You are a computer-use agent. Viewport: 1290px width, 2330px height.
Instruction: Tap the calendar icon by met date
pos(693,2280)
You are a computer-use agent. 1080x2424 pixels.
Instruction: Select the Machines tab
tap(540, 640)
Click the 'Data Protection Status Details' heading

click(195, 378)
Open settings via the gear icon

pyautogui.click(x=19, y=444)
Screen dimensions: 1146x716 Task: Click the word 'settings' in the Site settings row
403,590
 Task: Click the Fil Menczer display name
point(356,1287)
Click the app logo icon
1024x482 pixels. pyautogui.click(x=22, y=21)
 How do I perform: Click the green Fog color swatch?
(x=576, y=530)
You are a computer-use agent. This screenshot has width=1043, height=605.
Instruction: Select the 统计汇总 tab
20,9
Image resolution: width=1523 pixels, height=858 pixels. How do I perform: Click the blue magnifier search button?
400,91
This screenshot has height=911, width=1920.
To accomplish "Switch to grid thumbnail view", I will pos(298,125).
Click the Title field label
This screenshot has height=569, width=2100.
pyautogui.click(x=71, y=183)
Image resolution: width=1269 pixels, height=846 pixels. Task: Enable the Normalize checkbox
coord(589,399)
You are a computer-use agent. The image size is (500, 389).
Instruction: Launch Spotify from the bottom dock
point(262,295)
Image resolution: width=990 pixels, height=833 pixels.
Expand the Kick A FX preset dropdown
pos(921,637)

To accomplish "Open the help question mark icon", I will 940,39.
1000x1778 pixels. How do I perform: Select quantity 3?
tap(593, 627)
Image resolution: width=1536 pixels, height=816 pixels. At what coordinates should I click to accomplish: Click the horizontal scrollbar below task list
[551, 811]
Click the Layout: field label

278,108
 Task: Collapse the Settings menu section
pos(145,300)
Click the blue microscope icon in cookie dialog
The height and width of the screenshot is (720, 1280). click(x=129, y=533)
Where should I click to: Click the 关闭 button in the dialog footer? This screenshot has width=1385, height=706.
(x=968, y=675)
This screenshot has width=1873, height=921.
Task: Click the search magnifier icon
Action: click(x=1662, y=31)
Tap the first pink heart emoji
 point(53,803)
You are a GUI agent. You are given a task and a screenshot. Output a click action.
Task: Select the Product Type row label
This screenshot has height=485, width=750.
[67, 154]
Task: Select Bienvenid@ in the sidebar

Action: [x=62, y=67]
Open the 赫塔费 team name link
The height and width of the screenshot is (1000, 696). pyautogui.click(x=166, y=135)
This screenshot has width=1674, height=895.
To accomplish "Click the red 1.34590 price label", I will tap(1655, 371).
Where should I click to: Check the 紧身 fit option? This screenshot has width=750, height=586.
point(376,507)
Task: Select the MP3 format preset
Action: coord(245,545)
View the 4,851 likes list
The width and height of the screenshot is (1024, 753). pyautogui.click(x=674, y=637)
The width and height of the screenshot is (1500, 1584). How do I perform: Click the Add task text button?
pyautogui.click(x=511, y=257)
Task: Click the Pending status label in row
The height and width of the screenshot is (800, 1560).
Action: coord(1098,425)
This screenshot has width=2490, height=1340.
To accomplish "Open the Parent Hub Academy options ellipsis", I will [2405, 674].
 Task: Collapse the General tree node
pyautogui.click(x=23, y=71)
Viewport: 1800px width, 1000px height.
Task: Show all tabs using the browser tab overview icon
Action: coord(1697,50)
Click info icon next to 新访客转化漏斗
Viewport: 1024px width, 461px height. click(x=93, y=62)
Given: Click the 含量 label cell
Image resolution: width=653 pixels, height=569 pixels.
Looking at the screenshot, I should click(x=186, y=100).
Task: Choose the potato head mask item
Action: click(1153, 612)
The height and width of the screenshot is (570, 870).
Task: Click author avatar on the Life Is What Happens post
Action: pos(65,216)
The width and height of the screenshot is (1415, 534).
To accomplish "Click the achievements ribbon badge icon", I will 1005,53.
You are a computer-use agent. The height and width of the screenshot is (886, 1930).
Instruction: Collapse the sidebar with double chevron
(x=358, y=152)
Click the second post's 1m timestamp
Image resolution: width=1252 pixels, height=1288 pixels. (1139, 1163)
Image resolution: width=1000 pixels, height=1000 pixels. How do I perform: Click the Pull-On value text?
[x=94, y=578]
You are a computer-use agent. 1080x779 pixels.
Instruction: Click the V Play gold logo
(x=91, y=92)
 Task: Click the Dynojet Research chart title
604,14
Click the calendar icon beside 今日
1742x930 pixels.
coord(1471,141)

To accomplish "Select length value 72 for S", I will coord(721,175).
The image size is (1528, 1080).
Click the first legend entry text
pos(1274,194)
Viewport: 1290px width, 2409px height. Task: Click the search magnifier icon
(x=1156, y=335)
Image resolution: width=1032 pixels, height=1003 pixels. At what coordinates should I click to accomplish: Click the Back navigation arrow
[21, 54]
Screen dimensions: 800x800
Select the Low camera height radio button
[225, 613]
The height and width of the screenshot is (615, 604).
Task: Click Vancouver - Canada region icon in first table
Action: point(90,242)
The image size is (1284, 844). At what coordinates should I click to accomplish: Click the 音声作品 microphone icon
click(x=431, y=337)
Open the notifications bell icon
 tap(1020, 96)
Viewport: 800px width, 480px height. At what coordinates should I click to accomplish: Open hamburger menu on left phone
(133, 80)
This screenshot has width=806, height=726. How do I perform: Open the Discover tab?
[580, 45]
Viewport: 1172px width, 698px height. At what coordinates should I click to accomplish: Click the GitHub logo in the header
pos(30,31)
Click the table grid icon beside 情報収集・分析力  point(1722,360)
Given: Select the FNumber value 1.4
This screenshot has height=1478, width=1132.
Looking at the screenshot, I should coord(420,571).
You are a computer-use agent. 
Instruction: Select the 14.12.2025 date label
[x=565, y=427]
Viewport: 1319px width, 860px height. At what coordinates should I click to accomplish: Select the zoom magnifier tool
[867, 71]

◇ ◇ ◇ ◇ ◇ ◇ ◇

**YOUR ASSIGNMENT**
Go through the material above and copy each line that holds the string "will".

**SOLUTION TO THE PROBLEM**
To accomplish "Switch to grid thumbnail view", I will pos(298,125).
To accomplish "Open the help question mark icon", I will 940,39.
To accomplish "Click the red 1.34590 price label", I will tap(1655, 371).
To accomplish "Open the Parent Hub Academy options ellipsis", I will [2405, 674].
To accomplish "Click the achievements ribbon badge icon", I will 1005,53.
To accomplish "Select length value 72 for S", I will coord(721,175).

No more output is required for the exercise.